[SUPPORT] Spark write path silently ignores spark.sql.parquet.outputTimestampType and hoodie.parquet.outputtimestamptype

## Describe the problem you faced

When writing a Hudi table via the Spark DataSource, the Parquet file's timestamp column logical type is always `TIMESTAMP(MICROS, isAdjustedToUTC=true)` for Spark `TimestampType` columns, regardless of what the user requests via:

1. SparkSession config `spark.sql.parquet.outputTimestampType=TIMESTAMP_MILLIS` (or `INT96`), or
2. The documented Hudi write option `hoodie.parquet.outputtimestamptype=TIMESTAMP_MILLIS`.

In contrast, Spark's own Parquet writer (`df.write.parquet(...)`) under the **same SparkSession** honors both `TIMESTAMP_MILLIS` and `INT96`.

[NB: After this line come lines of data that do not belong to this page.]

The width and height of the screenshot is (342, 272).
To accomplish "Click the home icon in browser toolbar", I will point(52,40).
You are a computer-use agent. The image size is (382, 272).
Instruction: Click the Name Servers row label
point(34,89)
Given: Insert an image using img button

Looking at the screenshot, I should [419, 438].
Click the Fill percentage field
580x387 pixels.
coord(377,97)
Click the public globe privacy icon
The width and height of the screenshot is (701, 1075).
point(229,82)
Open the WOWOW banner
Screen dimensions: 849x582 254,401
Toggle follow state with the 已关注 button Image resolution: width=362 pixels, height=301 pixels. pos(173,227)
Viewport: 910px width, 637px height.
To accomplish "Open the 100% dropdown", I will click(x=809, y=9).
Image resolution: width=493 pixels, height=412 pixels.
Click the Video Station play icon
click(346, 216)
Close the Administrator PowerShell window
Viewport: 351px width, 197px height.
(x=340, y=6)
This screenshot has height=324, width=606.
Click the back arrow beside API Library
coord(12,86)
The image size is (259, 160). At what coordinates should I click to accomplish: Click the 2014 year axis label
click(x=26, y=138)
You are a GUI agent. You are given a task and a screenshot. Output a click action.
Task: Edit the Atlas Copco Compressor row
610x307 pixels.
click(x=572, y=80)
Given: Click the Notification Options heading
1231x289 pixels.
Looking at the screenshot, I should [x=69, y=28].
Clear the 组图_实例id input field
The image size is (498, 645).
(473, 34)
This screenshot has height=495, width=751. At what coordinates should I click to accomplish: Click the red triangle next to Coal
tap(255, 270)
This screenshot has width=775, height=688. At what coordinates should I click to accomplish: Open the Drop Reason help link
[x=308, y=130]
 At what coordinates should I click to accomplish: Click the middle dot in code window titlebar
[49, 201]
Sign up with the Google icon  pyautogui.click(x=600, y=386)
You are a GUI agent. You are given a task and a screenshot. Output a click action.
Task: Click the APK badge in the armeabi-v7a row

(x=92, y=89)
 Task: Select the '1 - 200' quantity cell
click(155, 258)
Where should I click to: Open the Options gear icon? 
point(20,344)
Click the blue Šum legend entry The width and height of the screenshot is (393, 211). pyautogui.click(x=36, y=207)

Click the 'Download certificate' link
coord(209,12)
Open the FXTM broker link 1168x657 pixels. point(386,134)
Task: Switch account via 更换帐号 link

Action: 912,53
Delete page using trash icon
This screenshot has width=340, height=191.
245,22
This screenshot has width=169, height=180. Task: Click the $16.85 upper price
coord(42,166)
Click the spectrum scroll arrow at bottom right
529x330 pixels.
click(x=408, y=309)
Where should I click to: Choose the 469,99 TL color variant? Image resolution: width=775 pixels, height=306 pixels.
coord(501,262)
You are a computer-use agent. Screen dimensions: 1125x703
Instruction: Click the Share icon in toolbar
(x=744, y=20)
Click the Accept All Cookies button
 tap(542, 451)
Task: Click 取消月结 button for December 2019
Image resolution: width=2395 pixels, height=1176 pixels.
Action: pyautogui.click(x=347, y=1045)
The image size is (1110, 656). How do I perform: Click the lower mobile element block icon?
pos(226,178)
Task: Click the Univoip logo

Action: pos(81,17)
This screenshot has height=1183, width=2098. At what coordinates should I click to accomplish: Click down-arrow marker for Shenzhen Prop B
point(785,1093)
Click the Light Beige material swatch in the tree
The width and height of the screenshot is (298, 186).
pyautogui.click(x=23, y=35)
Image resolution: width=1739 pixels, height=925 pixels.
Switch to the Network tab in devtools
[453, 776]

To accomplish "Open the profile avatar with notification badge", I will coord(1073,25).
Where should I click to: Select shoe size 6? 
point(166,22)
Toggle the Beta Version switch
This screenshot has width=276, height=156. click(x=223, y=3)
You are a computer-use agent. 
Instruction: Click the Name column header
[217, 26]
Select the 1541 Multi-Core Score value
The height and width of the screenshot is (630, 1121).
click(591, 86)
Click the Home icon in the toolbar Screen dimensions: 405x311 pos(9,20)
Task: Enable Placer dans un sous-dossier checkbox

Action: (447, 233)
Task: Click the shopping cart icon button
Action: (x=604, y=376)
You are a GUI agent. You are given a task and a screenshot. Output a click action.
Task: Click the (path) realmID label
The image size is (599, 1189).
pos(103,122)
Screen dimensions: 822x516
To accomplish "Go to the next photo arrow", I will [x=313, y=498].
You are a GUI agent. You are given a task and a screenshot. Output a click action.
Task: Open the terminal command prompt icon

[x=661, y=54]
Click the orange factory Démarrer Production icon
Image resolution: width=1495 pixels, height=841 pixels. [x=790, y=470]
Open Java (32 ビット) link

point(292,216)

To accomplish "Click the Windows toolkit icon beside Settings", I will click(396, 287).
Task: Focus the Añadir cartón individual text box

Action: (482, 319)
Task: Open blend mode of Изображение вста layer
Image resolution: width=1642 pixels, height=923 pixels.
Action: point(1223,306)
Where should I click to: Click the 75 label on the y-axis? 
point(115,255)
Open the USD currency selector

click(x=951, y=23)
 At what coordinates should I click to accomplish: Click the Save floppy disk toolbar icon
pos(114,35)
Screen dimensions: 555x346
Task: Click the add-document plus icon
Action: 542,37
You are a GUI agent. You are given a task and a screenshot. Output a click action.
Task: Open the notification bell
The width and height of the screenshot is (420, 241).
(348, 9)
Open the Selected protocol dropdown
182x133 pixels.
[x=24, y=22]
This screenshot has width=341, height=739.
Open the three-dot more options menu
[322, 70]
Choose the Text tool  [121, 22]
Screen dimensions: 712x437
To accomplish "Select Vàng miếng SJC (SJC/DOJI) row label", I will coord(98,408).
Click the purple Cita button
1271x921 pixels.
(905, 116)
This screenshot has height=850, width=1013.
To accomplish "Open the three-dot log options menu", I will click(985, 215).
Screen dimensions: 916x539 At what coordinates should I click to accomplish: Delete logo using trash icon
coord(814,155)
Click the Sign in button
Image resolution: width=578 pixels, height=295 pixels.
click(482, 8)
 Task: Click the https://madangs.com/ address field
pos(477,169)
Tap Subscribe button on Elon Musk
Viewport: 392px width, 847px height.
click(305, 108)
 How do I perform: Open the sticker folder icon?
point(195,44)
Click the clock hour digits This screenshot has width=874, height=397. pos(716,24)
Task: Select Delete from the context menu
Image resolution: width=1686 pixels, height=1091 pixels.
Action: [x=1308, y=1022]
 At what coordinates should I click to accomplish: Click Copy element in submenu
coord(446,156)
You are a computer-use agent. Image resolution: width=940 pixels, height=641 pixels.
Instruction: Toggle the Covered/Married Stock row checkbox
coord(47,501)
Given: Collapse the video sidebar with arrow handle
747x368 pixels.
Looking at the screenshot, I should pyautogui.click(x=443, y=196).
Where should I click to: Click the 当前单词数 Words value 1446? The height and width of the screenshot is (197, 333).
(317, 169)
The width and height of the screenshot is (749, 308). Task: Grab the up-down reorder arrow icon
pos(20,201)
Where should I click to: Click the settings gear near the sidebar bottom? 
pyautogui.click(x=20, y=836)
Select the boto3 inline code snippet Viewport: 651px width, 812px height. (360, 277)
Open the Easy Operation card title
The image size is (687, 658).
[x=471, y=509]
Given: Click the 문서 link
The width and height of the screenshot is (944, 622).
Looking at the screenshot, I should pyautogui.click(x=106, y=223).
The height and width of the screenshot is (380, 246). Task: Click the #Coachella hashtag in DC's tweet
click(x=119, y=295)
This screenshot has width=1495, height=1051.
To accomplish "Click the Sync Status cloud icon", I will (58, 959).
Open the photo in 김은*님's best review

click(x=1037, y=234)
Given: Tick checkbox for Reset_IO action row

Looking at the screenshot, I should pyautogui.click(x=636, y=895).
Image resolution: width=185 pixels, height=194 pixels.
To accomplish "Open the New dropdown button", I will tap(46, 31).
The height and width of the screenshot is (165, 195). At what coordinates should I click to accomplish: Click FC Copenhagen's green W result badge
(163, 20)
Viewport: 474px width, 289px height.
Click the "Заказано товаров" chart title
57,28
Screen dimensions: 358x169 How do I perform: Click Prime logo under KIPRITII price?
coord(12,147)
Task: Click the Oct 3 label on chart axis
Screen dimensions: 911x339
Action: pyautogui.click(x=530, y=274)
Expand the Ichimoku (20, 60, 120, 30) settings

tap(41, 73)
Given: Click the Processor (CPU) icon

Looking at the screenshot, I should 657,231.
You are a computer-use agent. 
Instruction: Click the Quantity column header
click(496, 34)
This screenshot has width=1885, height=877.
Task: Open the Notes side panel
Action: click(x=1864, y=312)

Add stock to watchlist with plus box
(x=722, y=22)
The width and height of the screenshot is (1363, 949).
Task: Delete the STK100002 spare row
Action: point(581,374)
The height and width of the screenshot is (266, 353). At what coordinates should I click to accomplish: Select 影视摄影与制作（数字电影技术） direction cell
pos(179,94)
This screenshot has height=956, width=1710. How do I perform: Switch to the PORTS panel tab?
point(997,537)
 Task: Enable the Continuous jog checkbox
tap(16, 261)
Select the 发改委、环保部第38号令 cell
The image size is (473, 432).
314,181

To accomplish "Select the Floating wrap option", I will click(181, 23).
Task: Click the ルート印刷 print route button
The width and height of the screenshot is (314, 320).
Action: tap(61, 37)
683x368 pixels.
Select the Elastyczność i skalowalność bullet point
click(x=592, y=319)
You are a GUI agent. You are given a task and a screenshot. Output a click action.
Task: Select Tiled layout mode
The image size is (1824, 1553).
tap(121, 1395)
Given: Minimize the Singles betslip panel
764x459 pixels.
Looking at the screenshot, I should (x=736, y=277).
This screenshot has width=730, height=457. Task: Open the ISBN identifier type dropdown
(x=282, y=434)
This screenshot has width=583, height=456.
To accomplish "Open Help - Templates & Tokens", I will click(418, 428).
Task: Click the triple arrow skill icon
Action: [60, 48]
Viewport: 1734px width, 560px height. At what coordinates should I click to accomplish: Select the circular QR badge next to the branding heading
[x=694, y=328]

This means Hudi-written tables cannot:
- store timestamps as `TIMESTAMP(MILLIS, …)` for downstream consumers that expect millisecond-precision Parquet, or
- store timestamps as `INT96` for legacy Hive/Impala readers that require INT96.

Data values round-trip correctly (MICROS is the higher-precision encoding, so no value information is lost) — but it silently breaks (a) storage workflows targeting MILLIS for smaller files and (b) interop with readers requiring INT96. It also means the documented `hoodie.parquet.outputtimestamptype` config has no effect.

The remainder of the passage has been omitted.